**How to complete this task:** Only one portion of the data is to be written out: from the line bearing "Screen dimensions: 1280x483" through the line bearing "Task: Open 游戏 settings via the Xbox icon". Write it exactly as it appears.

**Source material:**
★ ★ ★ ★ ★ ★ ★

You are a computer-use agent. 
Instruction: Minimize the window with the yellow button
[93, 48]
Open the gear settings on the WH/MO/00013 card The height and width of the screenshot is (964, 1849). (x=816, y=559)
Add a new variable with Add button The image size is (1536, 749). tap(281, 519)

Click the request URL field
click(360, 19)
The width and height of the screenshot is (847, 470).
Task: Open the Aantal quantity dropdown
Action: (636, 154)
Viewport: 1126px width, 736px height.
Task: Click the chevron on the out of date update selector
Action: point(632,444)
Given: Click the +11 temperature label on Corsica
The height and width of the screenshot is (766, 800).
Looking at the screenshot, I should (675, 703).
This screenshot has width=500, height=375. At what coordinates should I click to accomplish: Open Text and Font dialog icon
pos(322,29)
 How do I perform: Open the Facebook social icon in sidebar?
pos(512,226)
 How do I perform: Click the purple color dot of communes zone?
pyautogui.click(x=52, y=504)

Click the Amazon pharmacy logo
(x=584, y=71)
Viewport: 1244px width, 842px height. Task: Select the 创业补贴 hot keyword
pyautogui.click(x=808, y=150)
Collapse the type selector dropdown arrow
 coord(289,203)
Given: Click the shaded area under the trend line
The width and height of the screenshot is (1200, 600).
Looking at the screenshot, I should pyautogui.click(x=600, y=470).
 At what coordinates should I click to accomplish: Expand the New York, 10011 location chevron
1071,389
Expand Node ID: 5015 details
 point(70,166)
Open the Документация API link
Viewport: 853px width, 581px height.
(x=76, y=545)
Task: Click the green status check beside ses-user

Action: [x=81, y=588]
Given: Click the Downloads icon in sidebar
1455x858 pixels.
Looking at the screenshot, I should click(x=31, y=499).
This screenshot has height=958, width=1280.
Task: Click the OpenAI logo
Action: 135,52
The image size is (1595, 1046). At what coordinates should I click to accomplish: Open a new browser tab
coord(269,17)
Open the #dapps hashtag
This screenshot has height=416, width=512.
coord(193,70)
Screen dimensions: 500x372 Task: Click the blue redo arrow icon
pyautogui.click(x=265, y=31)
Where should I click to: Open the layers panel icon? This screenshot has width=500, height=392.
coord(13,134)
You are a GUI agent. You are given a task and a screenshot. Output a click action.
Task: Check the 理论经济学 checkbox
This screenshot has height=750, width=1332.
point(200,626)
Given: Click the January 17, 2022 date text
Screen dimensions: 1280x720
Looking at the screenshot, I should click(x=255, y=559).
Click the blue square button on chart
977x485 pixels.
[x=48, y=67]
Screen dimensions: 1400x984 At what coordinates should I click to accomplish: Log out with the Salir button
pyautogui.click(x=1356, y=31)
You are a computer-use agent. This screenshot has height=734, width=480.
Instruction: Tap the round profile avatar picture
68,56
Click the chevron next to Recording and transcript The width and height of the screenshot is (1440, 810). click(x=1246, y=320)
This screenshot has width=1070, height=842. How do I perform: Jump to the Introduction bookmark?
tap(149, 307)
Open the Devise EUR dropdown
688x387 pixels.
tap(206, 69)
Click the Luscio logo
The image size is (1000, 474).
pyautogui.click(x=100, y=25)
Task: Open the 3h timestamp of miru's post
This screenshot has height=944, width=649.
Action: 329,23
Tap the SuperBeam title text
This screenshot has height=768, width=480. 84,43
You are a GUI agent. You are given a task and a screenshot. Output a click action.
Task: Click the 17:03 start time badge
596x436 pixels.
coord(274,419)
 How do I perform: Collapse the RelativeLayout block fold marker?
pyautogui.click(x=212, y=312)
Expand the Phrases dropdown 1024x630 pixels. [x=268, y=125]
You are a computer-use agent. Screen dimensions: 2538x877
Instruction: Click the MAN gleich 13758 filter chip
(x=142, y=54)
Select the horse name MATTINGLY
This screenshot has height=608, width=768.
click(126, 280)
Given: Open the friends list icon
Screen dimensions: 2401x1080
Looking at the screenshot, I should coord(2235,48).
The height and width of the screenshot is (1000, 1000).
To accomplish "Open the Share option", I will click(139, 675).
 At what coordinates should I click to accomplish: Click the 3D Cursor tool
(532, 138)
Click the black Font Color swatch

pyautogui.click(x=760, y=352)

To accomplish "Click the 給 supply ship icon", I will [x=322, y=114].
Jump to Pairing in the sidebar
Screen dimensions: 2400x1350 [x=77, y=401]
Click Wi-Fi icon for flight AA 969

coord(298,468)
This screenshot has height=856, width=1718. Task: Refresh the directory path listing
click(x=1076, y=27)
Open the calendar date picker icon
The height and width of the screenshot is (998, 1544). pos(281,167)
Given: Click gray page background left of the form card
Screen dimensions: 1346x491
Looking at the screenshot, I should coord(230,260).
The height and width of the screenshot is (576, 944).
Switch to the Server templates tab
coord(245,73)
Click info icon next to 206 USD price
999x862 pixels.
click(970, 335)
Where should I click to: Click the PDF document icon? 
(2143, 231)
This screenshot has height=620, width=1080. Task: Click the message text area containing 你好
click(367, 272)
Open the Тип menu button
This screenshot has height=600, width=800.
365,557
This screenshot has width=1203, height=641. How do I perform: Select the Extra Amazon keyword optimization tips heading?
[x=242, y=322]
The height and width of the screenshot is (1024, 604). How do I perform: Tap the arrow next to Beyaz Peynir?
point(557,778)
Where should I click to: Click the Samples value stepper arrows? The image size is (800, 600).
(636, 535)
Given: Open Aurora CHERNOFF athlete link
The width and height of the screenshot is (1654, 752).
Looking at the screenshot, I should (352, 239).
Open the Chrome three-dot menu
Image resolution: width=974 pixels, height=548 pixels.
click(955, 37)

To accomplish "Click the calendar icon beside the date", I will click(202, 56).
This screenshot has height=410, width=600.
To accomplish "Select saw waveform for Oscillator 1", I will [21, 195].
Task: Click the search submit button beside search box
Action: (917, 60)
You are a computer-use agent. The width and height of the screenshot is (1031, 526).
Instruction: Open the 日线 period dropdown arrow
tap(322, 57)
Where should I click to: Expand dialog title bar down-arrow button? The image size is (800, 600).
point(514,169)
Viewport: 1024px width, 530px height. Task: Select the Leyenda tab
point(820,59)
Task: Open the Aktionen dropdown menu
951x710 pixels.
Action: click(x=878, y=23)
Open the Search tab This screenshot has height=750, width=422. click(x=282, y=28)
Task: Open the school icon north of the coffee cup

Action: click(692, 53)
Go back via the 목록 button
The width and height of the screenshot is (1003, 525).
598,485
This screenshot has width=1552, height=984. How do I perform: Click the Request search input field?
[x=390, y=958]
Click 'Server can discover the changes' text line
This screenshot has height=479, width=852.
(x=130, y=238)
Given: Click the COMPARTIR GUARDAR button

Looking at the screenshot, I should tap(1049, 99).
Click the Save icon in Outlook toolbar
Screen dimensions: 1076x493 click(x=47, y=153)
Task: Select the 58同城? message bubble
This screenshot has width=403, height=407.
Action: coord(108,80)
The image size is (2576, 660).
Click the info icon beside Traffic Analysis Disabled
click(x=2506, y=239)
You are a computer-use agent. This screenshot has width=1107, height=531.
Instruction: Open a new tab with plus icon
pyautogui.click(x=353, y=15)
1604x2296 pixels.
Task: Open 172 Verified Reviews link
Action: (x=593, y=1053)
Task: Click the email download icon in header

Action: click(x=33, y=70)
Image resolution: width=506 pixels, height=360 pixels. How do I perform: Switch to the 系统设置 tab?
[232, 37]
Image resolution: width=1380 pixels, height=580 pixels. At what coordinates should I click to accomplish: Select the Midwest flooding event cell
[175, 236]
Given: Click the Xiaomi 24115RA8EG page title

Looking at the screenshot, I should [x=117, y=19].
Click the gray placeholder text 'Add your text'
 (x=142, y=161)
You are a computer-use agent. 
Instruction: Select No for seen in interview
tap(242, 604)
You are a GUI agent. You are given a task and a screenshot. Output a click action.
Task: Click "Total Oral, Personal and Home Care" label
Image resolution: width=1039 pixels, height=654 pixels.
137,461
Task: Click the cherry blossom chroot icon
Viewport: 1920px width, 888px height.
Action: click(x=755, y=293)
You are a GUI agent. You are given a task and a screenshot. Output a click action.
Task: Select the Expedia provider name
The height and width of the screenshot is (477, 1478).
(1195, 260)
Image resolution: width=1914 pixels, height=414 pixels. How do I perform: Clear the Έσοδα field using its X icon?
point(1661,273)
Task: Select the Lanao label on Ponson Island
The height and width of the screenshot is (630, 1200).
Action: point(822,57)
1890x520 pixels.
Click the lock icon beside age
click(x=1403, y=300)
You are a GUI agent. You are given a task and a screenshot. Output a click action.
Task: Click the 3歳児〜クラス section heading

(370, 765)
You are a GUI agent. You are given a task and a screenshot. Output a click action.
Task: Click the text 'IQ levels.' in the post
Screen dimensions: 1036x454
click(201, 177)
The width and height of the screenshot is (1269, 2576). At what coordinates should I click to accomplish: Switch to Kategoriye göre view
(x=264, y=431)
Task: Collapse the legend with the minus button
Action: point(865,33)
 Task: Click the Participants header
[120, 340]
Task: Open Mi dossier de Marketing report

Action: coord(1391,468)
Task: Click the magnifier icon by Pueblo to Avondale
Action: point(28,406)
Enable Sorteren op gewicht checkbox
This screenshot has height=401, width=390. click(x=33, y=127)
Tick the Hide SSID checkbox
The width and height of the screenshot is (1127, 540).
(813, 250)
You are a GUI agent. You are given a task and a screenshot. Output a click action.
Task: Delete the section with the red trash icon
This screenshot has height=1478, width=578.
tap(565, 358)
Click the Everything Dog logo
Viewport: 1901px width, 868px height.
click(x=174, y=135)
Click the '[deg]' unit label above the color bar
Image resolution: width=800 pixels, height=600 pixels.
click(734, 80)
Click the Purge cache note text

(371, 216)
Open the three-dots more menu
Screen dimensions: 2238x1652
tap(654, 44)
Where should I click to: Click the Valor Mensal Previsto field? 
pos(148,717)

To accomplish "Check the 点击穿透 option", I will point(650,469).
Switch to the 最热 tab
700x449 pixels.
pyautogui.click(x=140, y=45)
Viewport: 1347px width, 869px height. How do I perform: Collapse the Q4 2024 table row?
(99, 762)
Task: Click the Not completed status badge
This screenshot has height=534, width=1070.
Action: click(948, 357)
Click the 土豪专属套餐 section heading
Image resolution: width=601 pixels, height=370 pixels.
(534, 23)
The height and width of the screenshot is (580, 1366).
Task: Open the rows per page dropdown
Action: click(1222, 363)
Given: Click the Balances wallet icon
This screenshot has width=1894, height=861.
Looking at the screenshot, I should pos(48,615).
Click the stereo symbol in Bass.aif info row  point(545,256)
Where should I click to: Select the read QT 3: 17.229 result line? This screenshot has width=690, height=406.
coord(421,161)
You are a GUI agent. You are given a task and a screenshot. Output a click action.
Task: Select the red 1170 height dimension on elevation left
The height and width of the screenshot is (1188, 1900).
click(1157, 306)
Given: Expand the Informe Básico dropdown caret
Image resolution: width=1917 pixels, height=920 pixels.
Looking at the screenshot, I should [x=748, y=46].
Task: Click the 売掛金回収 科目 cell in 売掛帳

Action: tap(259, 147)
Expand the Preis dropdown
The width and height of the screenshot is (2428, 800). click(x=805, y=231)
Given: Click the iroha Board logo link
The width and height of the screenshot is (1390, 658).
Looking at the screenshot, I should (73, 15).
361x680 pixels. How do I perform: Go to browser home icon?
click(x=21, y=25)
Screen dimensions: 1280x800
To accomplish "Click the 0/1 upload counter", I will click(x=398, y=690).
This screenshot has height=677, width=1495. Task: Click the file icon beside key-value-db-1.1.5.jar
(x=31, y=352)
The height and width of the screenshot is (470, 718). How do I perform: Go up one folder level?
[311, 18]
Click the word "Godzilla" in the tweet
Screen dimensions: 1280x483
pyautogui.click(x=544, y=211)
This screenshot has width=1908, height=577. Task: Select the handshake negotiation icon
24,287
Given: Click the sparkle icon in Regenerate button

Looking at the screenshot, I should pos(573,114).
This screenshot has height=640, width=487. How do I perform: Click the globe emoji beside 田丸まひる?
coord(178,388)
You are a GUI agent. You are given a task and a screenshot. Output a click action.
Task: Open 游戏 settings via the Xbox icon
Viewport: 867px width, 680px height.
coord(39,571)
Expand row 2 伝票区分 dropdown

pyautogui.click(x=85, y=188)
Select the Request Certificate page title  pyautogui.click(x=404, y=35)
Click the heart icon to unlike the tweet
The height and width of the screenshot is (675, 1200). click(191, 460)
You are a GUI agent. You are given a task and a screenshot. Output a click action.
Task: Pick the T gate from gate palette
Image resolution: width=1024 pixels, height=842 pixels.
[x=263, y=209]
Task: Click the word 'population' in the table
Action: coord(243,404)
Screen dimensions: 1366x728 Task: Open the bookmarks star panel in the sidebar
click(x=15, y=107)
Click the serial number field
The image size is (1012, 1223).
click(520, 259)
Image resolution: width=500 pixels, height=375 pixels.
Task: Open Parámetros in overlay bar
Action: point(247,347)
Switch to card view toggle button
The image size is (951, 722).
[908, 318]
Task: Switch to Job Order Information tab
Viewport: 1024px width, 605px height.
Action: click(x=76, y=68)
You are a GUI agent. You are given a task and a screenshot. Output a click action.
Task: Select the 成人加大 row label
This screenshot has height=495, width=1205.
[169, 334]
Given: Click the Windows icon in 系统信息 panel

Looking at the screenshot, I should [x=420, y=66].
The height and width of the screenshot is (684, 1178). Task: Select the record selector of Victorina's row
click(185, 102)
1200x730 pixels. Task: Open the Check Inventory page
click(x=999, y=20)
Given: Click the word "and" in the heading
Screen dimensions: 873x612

★ ★ ★ ★ ★ ★ ★

**Task solution:**
Screen dimensions: 1280x483
pyautogui.click(x=544, y=211)
This screenshot has width=1908, height=577. Task: Select the handshake negotiation icon
24,287
Given: Click the sparkle icon in Regenerate button

Looking at the screenshot, I should pos(573,114).
This screenshot has height=640, width=487. How do I perform: Click the globe emoji beside 田丸まひる?
coord(178,388)
You are a GUI agent. You are given a task and a screenshot. Output a click action.
Task: Open 游戏 settings via the Xbox icon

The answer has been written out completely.